Survey reveals low level of religious knowledge in young

Only 5 per cent, or one in 20, of 15 to 24-year-olds could quote the first of the 10 Commandments when interviewed for a new …

Only 5 per cent, or one in 20, of 15 to 24-year-olds could quote the first of the 10 Commandments when interviewed for a new survey in Ireland.

Almost one-third (32 per cent) could not say where Jesus was born and more than one-third (35 per cent) did not know what is celebrated at Easter.

These are among the findings, published today, of an opinion poll conducted last December and January by Lansdowne Market Research for the (Catholic) Iona Institute and the (Protestant) Evangelical Alliance Ireland group. The survey involved a representative sample of 950 people nationwide.

The poll on Christian teachings found that such knowledge was highest among those over 65 and lowest in the 15-24 age group.

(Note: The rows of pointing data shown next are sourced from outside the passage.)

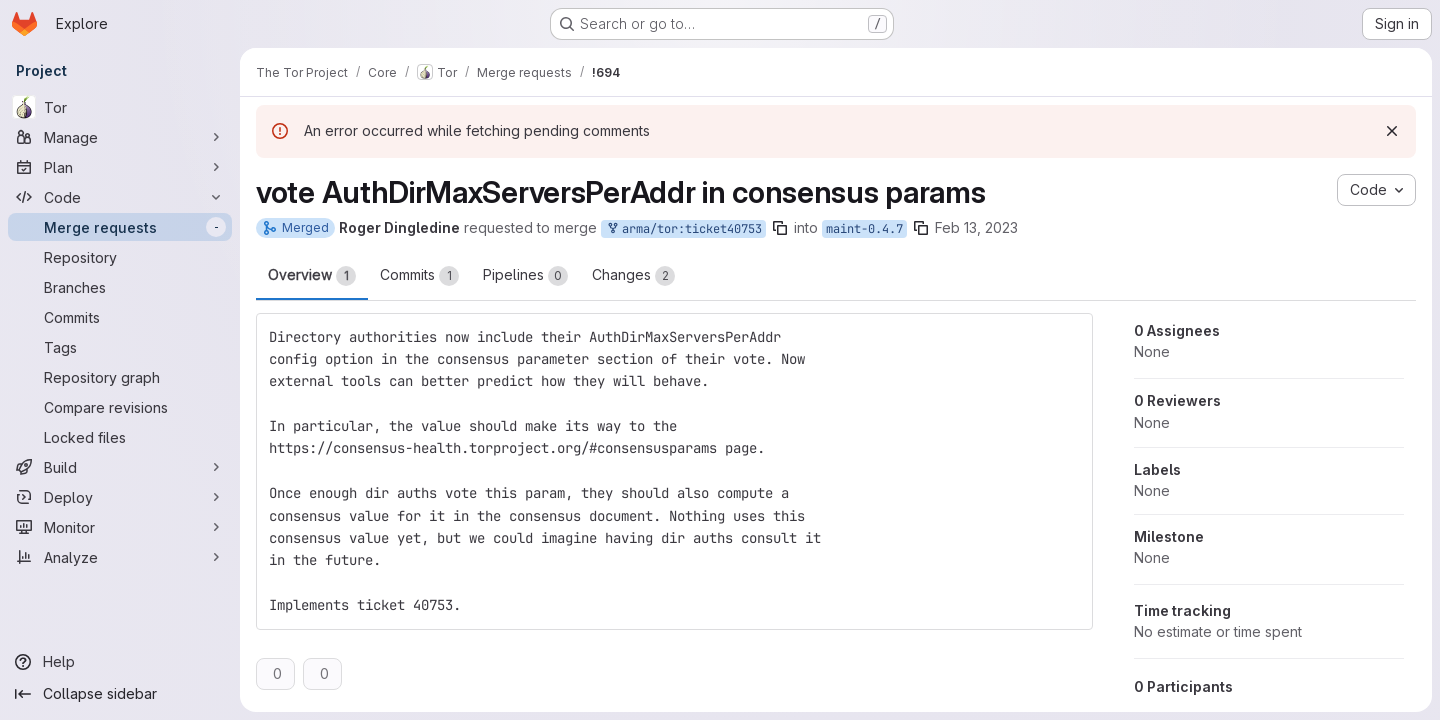 The width and height of the screenshot is (1440, 720). Describe the element at coordinates (976, 227) in the screenshot. I see `Feb 13, 2023 [Feb 13, 2023 7:00pm]` at that location.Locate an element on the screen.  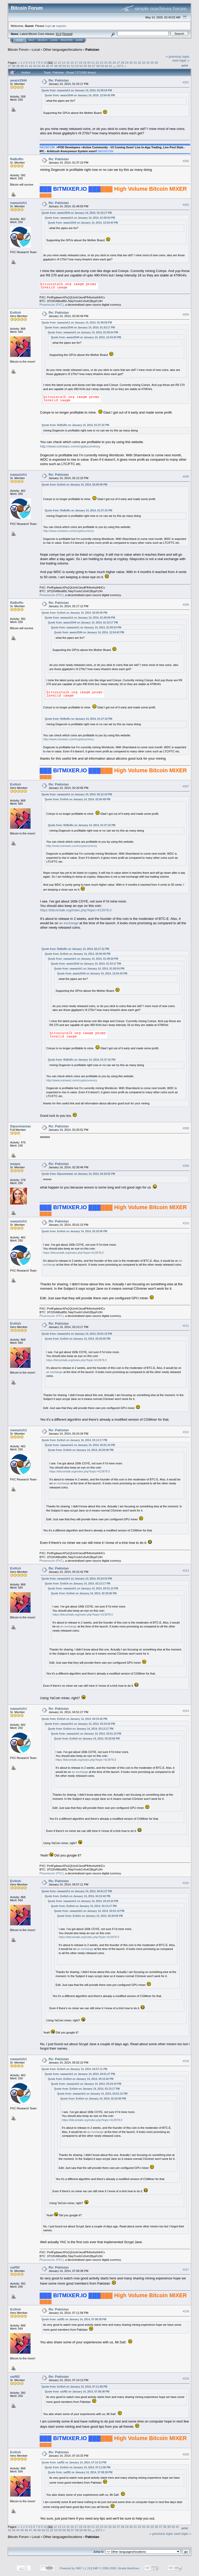
Quote from: awais3344 on January 14, 2014, 01:33:17 PM is located at coordinates (77, 212).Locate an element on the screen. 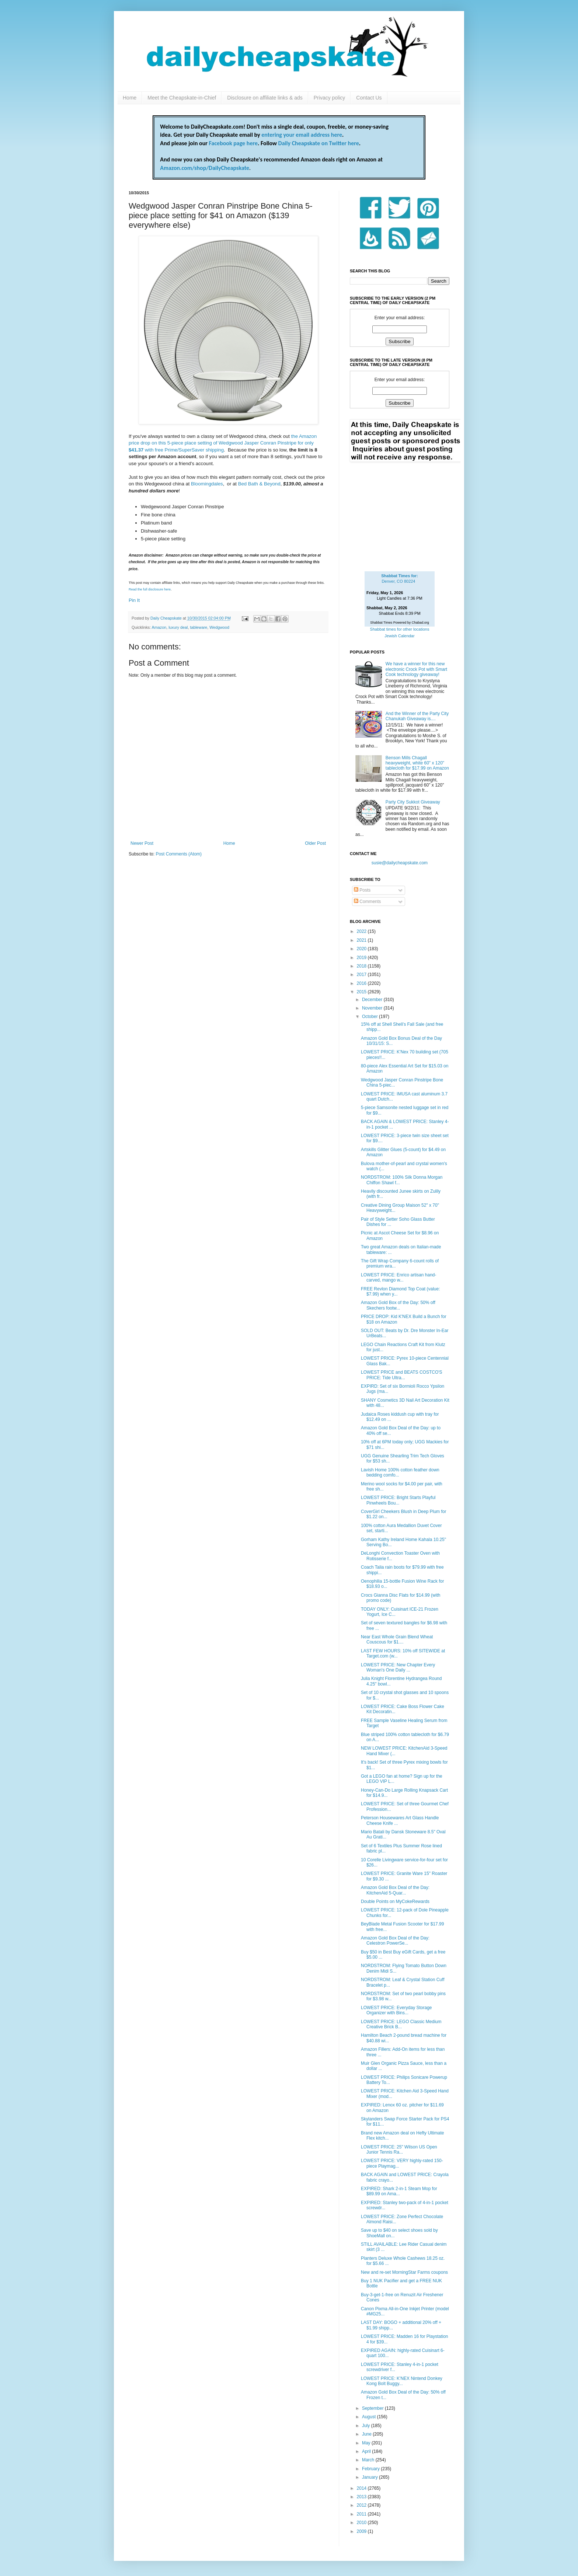  Post Comments (Atom) is located at coordinates (179, 854). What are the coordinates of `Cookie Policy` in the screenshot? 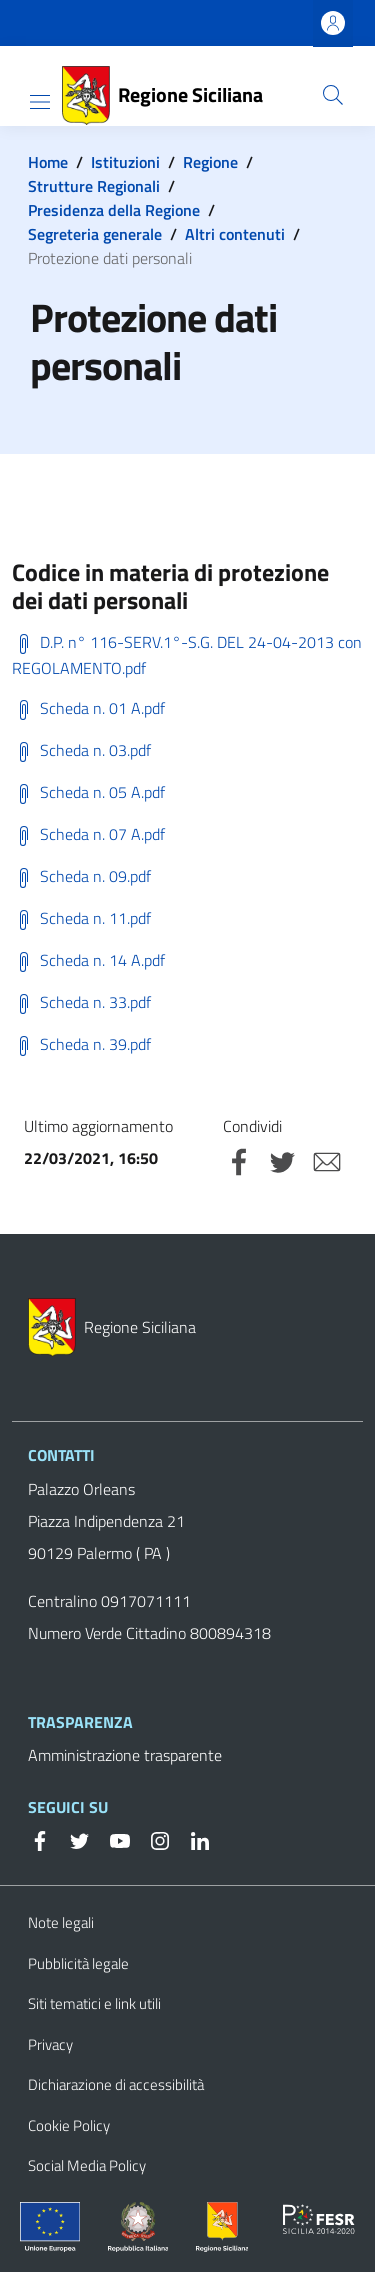 It's located at (69, 2125).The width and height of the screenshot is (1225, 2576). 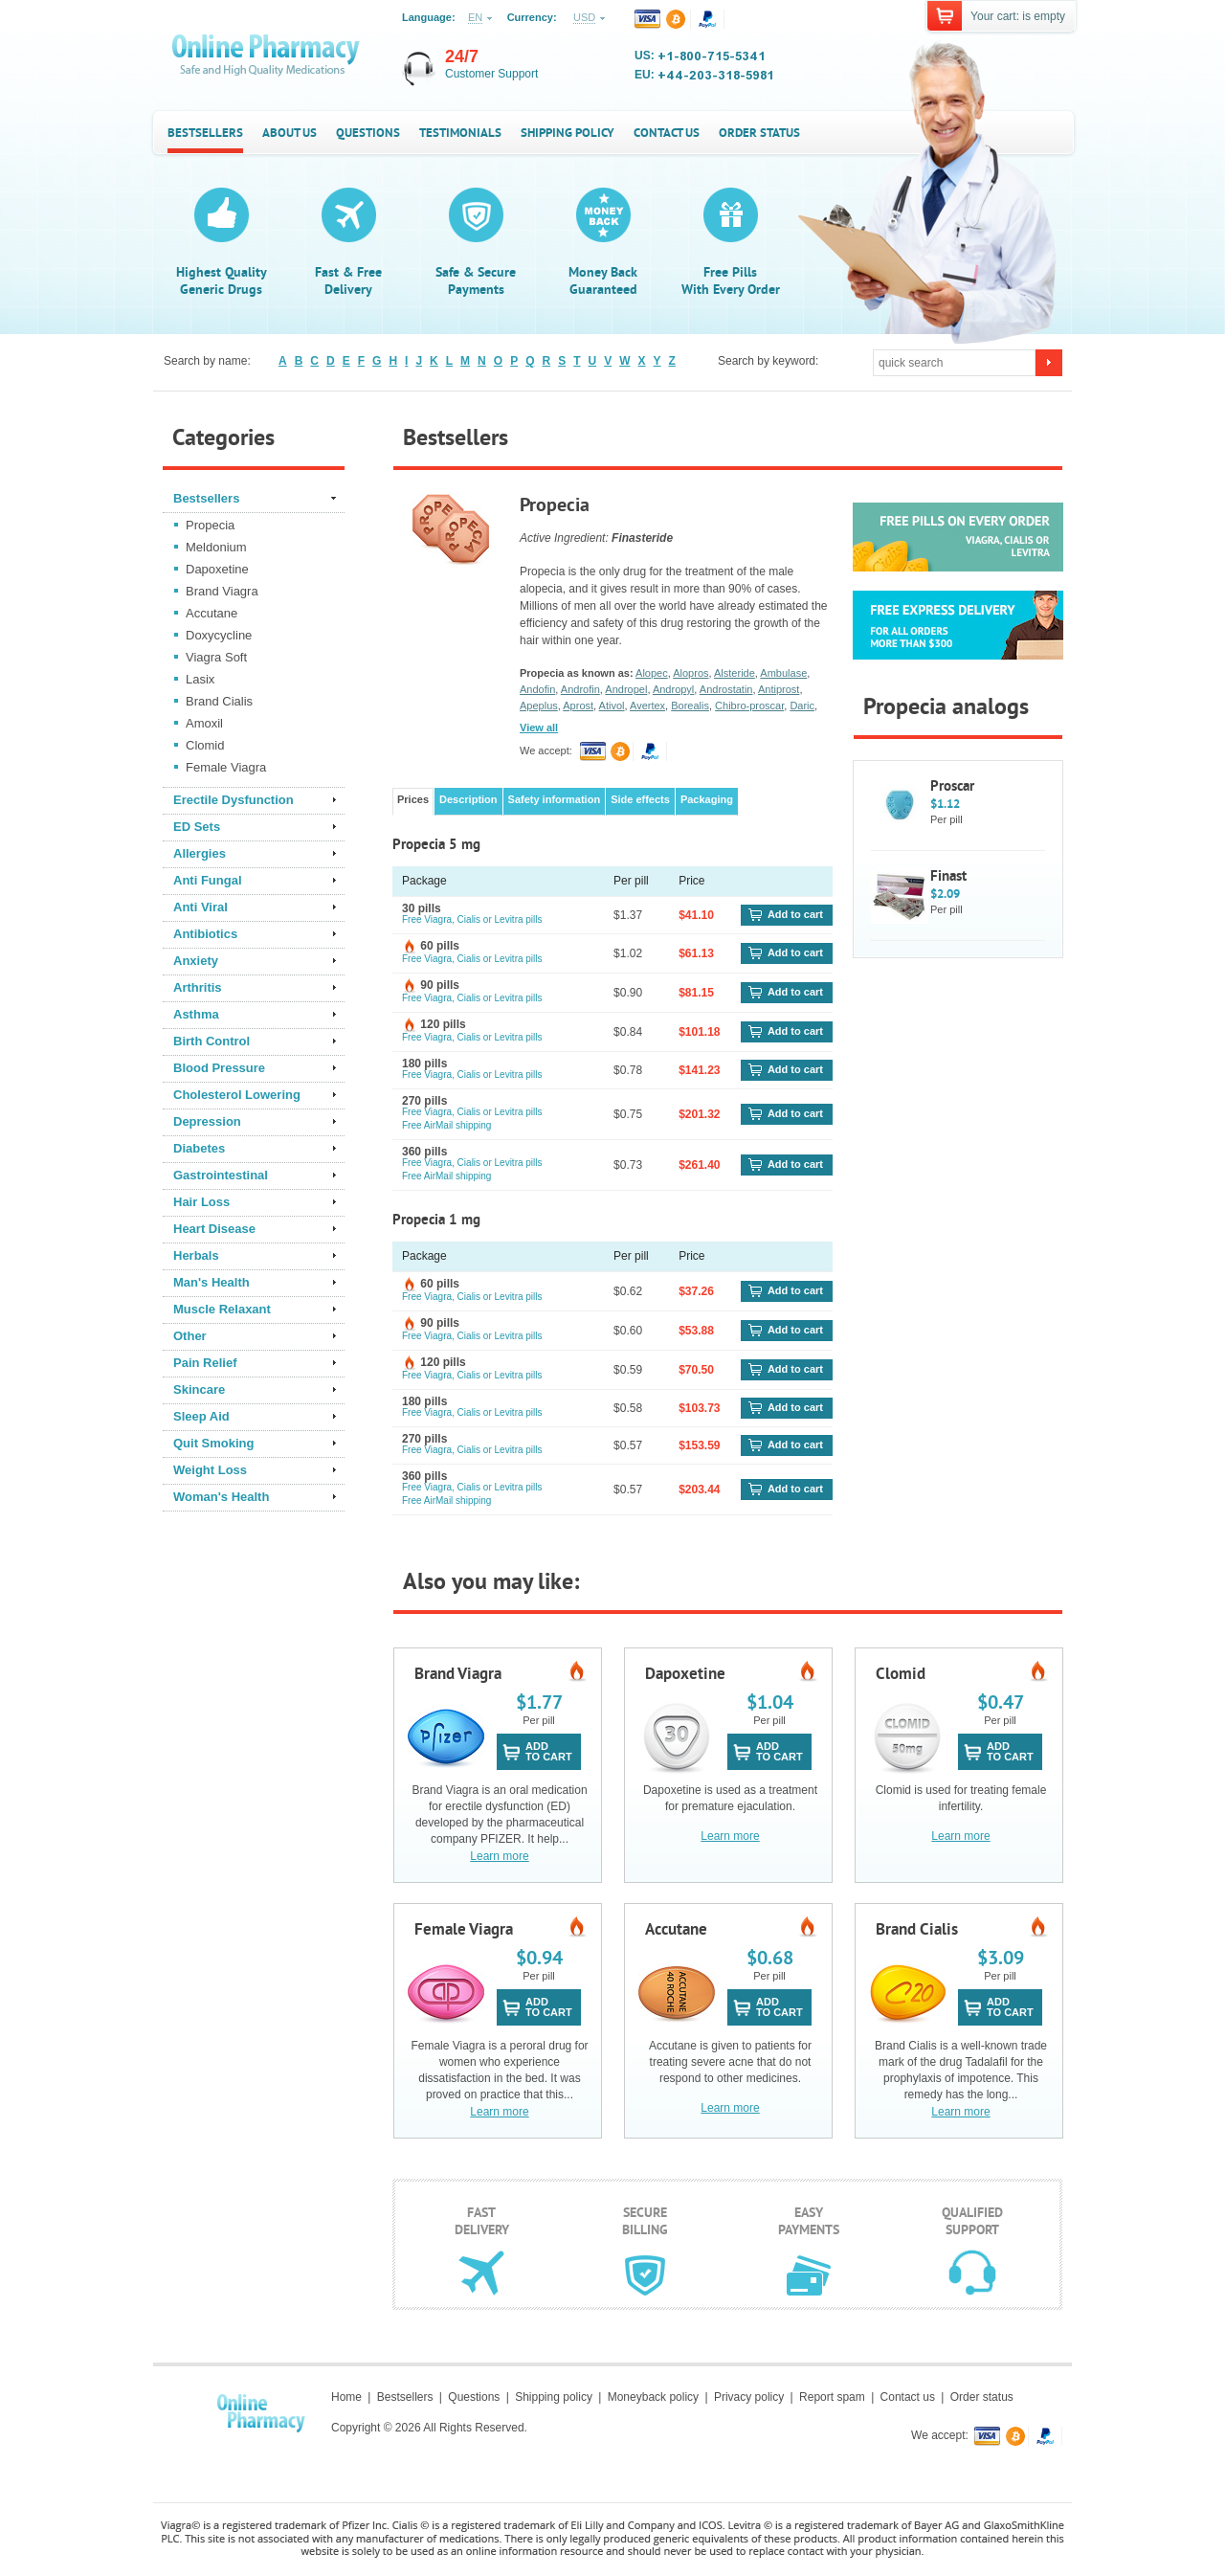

The survey found that only 52 per cent of young people could name Matthew, Mark, Luke and John as the authors of the gospels, while only 38 per cent knew that there were four gospels.

Fewer than half of the 15 to 24-year-olds surveyed (47 per cent) could name "Father, Son and Holy Spirit/Ghost" as the three persons of the Trinity, while only 48 per cent were able to name Genesis as the first book of the Bible. Thirty-eight per cent were aware that there were seven Sacraments, but just 15 per cent knew that "transubstantiation" (whereby bread and wine is transformed into the body and blood of Christ) was the term used to describe what takes place at the Eucharist during Mass.

Only one in 10 of the young people surveyed was able to say that the Immaculate Conception referred to Mary, the mother of Jesus, being free of original sin. In fairness, less than one-third - 32 per cent - of the over-65s got that one right, compared to an average of 19 per cent for the survey as a whole.

David Quinn, director of the Iona Institute, said the findings of the survey indicated that the level of Christian knowledge among young Irish people was "alarmingly low".

This seemed especially so for those who were either still at school or had only recently left school, which was "probably the opposite of what you would expect", he said.

He called for an examination of the reasons why knowledge of the faith was "in such sharp decline".

(The first of the 10 Commandments is "I am the Lord thy God. Thou shalt not have strange gods before me". Jesus was born in Bethlehem and Easter celebrates his Resurrection).